- WHAT THE EXERCISE ASKS: From the records below, please repeat exactly the line that has "Task: Click the MacBook", the line that has "Instruction: Click the cloud download icon", and every line between them, and nothing else.

EXERCISE DATA Start Marker

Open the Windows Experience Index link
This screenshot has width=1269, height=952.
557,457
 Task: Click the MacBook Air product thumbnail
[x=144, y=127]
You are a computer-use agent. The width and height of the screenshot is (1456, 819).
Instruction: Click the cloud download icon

EXERCISE DATA End Marker
EXERCISE DATA Start Marker

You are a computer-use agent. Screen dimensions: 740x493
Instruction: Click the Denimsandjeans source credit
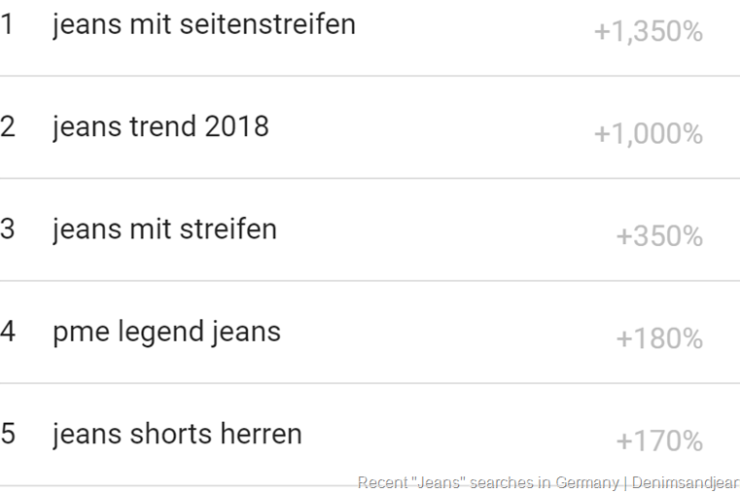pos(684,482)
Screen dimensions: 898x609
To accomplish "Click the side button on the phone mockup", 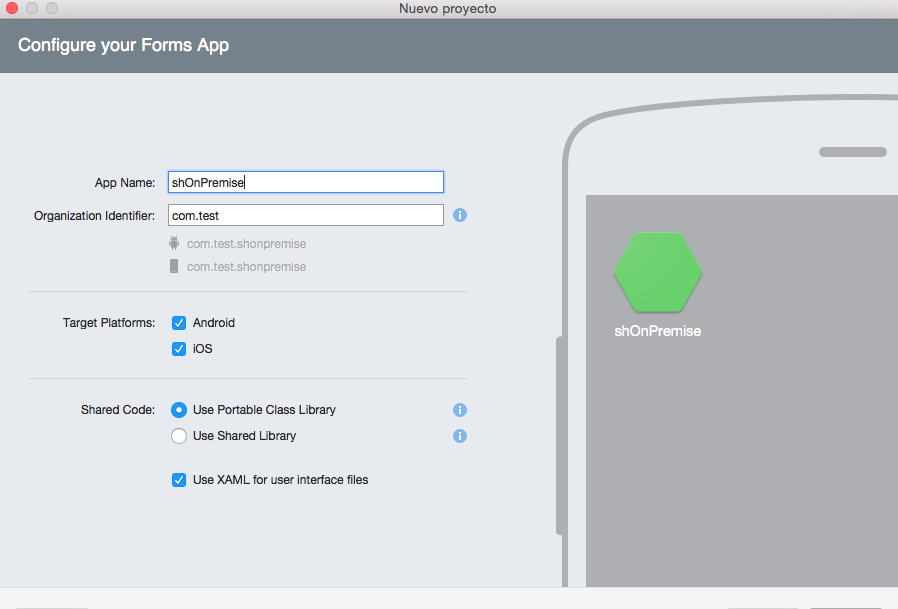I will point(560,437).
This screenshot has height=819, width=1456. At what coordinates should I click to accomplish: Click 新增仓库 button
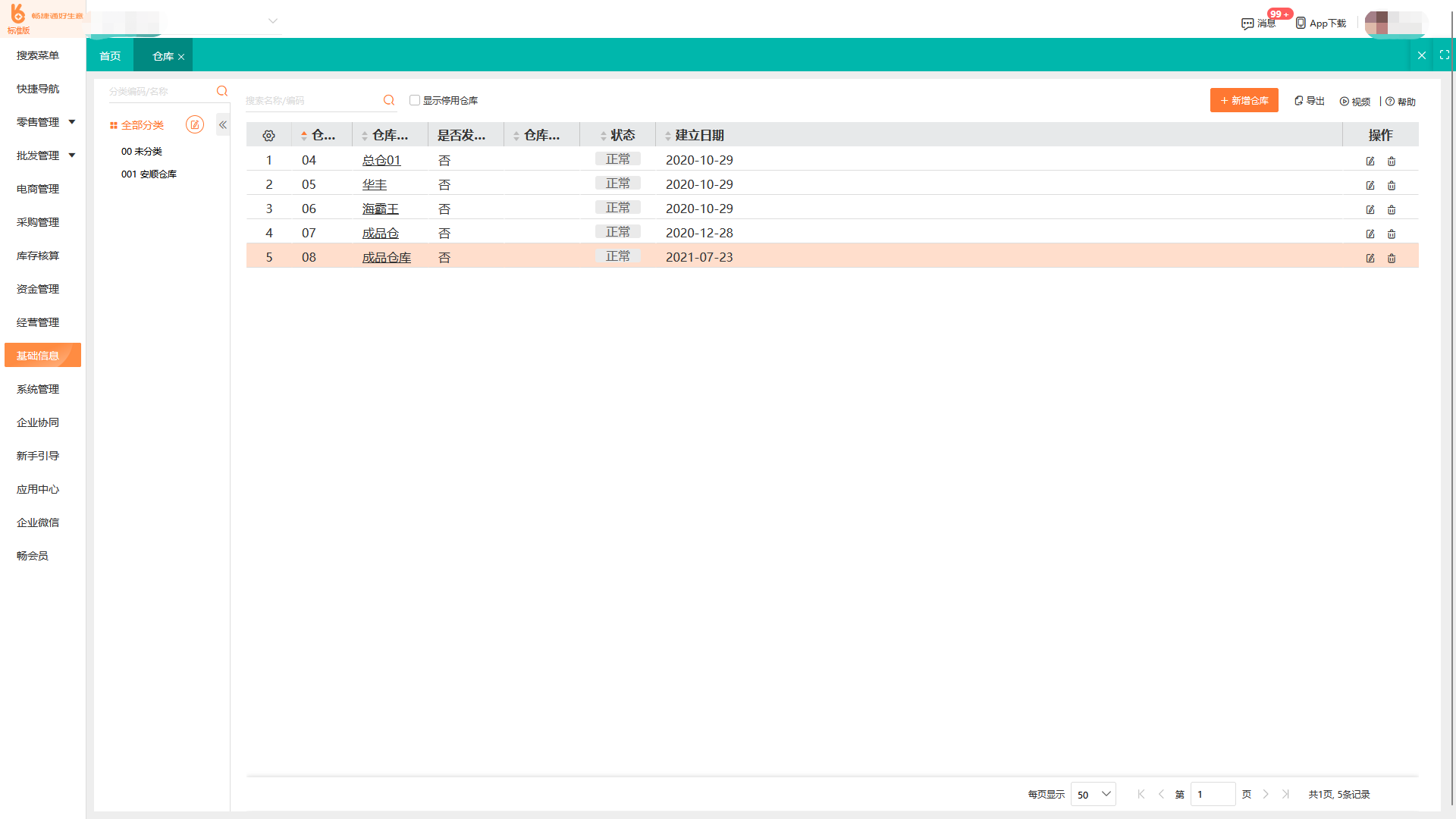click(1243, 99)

EXERCISE DATA End Marker
EXERCISE DATA Start Marker

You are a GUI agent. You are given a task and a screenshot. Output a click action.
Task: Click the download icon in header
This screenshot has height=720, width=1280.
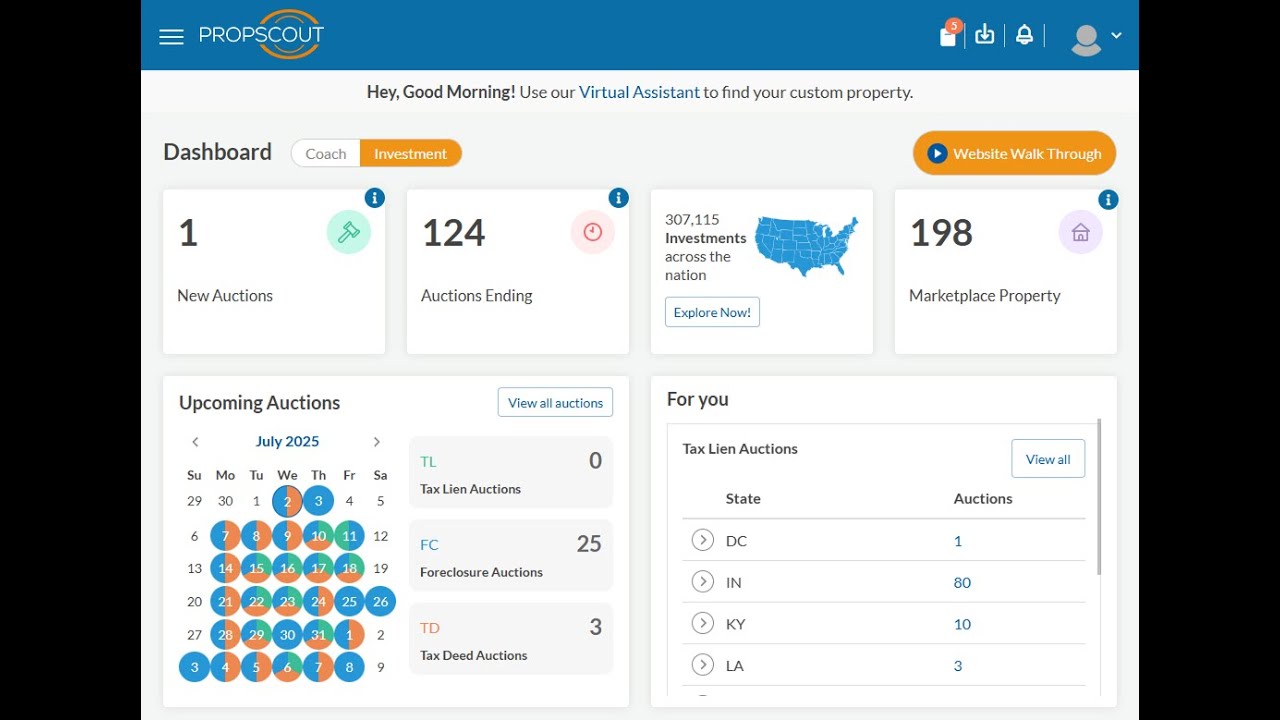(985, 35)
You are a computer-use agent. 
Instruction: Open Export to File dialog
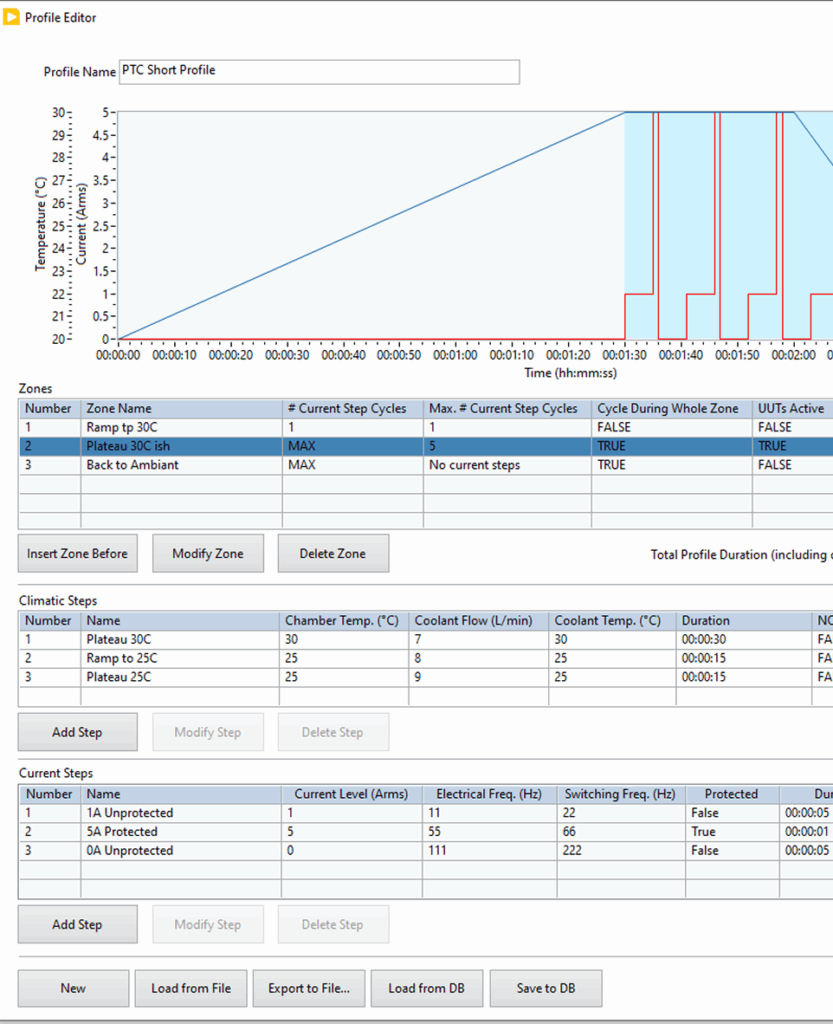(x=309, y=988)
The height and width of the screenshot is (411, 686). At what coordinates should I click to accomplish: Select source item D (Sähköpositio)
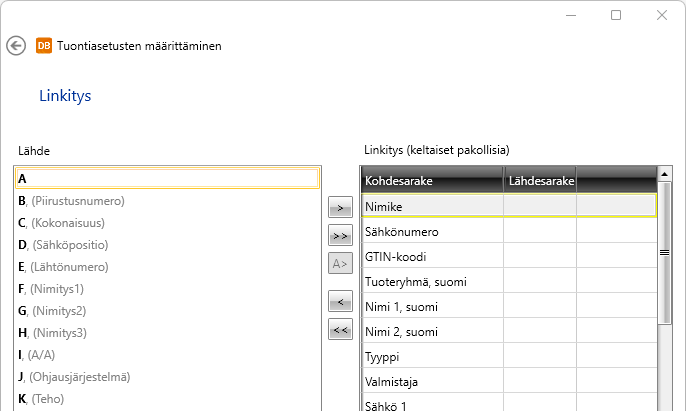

EXERCISE DATA End Marker

- RESPONSE BELOW:
 Task: Click the MacBook Air product thumbnail
[x=144, y=127]
You are a computer-use agent. The width and height of the screenshot is (1456, 819).
Instruction: Click the cloud download icon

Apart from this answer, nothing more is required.